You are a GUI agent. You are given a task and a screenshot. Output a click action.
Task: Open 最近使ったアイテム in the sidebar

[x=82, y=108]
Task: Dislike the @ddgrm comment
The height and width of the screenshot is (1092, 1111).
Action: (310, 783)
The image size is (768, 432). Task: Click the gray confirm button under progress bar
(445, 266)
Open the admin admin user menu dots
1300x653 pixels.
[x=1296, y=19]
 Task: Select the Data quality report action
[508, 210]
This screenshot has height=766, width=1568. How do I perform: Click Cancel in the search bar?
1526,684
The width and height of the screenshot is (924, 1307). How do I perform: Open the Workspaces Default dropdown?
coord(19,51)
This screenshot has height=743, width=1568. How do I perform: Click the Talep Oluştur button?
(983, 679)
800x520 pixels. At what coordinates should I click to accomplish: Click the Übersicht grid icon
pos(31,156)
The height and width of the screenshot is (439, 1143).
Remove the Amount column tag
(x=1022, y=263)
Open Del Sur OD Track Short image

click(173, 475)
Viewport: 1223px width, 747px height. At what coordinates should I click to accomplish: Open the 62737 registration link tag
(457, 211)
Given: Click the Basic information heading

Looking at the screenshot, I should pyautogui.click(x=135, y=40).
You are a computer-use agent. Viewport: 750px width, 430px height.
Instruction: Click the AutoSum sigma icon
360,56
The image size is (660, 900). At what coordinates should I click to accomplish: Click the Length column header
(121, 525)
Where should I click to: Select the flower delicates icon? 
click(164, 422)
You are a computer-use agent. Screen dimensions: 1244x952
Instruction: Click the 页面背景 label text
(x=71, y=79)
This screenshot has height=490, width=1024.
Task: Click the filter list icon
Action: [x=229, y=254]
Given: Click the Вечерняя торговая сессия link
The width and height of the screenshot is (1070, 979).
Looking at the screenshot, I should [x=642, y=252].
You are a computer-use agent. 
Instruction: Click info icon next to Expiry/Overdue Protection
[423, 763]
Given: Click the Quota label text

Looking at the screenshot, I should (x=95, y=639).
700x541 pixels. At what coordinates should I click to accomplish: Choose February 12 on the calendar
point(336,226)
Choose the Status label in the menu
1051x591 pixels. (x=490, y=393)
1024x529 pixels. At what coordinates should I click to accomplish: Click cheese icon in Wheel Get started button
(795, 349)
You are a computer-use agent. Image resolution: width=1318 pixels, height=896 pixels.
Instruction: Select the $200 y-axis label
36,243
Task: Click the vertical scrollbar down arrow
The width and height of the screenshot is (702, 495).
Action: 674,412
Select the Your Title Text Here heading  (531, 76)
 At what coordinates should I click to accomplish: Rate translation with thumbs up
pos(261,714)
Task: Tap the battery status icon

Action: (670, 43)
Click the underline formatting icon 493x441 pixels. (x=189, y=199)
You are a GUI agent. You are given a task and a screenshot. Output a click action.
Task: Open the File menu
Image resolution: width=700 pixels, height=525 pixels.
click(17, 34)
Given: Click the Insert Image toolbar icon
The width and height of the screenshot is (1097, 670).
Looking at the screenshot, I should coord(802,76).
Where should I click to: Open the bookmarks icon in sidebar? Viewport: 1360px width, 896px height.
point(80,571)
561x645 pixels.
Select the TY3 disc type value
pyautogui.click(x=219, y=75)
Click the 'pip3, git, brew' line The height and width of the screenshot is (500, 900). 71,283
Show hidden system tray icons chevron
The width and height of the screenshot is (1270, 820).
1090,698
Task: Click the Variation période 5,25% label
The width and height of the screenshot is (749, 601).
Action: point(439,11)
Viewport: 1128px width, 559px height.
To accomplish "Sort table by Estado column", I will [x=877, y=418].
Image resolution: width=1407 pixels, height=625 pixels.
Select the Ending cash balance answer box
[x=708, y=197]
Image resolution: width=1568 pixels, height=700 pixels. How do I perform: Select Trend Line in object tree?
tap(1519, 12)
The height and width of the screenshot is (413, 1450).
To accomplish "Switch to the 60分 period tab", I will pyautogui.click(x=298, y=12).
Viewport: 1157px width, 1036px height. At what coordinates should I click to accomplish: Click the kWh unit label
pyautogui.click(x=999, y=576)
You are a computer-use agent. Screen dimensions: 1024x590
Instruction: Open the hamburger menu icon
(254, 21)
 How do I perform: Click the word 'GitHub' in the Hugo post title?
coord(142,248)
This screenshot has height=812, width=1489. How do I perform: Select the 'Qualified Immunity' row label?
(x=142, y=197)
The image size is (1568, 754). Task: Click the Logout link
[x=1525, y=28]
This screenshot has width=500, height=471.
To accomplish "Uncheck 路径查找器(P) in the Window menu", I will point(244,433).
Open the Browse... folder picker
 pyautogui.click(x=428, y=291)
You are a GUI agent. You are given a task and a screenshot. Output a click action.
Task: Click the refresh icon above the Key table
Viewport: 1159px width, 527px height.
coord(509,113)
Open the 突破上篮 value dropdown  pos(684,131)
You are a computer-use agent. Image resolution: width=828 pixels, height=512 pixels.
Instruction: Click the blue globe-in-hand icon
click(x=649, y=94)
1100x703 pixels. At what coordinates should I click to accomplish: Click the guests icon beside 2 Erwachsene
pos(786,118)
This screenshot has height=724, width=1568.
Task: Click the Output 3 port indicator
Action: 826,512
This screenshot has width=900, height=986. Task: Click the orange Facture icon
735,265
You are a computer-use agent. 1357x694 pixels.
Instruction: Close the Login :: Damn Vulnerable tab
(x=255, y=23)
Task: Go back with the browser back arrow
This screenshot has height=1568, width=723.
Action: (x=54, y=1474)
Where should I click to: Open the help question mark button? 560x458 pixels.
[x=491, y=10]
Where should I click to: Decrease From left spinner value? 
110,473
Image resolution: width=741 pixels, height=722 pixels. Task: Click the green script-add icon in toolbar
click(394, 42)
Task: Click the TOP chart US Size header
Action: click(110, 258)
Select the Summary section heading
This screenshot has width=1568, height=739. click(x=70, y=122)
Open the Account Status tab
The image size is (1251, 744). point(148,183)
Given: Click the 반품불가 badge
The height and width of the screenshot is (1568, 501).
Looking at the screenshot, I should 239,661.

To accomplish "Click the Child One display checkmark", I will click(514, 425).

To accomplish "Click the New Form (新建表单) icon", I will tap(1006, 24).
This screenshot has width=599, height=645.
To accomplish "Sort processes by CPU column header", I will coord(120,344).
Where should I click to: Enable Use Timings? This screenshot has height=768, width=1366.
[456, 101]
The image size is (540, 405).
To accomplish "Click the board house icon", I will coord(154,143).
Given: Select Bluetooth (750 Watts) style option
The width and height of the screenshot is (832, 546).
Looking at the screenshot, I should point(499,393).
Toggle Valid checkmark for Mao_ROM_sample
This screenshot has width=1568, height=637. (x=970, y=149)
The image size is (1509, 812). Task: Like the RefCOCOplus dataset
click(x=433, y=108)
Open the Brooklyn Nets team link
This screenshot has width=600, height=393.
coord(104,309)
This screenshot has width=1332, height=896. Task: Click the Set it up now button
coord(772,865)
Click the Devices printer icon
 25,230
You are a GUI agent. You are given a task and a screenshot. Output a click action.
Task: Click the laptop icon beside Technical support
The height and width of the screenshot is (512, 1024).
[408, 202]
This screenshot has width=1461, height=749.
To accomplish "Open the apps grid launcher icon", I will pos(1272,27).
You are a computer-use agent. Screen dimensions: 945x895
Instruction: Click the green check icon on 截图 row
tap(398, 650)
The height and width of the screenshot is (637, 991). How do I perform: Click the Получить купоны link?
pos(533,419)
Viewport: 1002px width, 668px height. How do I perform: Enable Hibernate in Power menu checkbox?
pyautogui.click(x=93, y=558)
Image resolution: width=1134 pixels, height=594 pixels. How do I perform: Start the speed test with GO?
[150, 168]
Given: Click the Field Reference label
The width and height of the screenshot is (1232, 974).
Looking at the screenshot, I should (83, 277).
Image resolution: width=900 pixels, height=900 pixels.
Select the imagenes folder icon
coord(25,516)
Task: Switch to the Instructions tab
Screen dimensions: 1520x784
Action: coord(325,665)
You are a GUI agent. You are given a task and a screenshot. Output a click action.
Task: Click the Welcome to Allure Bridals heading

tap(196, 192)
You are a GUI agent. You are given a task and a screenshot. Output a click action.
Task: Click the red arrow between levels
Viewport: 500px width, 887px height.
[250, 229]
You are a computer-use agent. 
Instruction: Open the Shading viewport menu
* * * * * * *
▸ Task brief
The response must consist solely of the lines from the first line of the entries through the line containing "You are a computer-use agent. Screen dimensions: 1244x952", repeated exactly.

▸ Reply
You are a GUI agent. You are given a task and a screenshot. Output a click action.
Task: Open 最近使ったアイテム in the sidebar

[x=82, y=108]
Task: Dislike the @ddgrm comment
The height and width of the screenshot is (1092, 1111).
Action: (310, 783)
The image size is (768, 432). Task: Click the gray confirm button under progress bar
(445, 266)
Open the admin admin user menu dots
1300x653 pixels.
[x=1296, y=19]
 Task: Select the Data quality report action
[508, 210]
This screenshot has height=766, width=1568. How do I perform: Click Cancel in the search bar?
1526,684
The width and height of the screenshot is (924, 1307). How do I perform: Open the Workspaces Default dropdown?
coord(19,51)
This screenshot has height=743, width=1568. How do I perform: Click the Talep Oluştur button?
(983, 679)
800x520 pixels. At what coordinates should I click to accomplish: Click the Übersicht grid icon
pos(31,156)
The height and width of the screenshot is (439, 1143).
Remove the Amount column tag
(x=1022, y=263)
Open Del Sur OD Track Short image

click(173, 475)
Viewport: 1223px width, 747px height. At what coordinates should I click to accomplish: Open the 62737 registration link tag
(457, 211)
Given: Click the Basic information heading

Looking at the screenshot, I should pyautogui.click(x=135, y=40).
You are a computer-use agent. Viewport: 750px width, 430px height.
Instruction: Click the AutoSum sigma icon
360,56
The image size is (660, 900). At what coordinates should I click to accomplish: Click the Length column header
(121, 525)
Where should I click to: Select the flower delicates icon? 
click(164, 422)
You are a computer-use agent. Screen dimensions: 1244x952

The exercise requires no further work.